(DATA FOR ANALYSIS Opens)

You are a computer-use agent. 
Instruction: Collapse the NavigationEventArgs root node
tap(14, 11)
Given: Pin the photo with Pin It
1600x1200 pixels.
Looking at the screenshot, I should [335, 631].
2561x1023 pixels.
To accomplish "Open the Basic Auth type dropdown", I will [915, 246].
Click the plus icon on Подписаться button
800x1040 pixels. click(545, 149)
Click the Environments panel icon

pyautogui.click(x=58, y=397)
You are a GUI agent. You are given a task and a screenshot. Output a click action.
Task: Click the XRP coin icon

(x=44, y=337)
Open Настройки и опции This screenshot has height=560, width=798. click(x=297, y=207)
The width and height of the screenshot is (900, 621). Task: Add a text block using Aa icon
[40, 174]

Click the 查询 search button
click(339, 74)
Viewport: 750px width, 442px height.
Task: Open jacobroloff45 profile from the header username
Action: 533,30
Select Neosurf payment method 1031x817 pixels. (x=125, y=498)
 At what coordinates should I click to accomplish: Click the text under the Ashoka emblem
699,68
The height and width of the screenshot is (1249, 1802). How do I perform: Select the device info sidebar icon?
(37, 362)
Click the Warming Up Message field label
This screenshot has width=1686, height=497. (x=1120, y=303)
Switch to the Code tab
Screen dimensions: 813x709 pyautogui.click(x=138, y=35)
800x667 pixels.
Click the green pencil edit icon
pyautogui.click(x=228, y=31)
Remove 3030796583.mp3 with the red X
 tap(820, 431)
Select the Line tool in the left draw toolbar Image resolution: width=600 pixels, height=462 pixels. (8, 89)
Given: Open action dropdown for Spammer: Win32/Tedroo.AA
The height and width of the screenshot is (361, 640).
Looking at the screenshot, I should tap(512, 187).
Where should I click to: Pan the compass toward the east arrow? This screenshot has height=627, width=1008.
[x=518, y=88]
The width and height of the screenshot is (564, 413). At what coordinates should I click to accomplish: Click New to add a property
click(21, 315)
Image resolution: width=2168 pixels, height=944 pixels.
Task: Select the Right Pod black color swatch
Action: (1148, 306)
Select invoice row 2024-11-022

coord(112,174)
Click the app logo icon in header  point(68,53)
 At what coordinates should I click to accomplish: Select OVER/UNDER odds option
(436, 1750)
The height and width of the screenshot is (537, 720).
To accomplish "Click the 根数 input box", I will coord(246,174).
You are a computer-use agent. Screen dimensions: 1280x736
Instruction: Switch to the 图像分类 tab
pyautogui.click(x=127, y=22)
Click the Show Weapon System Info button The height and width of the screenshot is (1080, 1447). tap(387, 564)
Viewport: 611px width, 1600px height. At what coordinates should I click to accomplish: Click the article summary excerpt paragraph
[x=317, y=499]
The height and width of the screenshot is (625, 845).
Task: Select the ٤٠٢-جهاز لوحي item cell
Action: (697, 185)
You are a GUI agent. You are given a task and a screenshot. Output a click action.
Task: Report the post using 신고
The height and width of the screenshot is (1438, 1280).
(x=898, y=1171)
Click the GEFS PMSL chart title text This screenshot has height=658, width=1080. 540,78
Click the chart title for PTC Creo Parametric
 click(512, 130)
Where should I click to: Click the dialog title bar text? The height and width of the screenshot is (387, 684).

(DATA FOR ANALYSIS Closes)

# INSTRUCTIONS FOR THE TASK:
In the records above, find the lines holding "agent". Copy each one.

# RESPONSE AREA:
You are a computer-use agent. 
You are a GUI agent. You are given a task and a screenshot. Output a click action.
You are a computer-use agent. Screen dimensions: 1280x736
You are a GUI agent. You are given a task and a screenshot. Output a click action.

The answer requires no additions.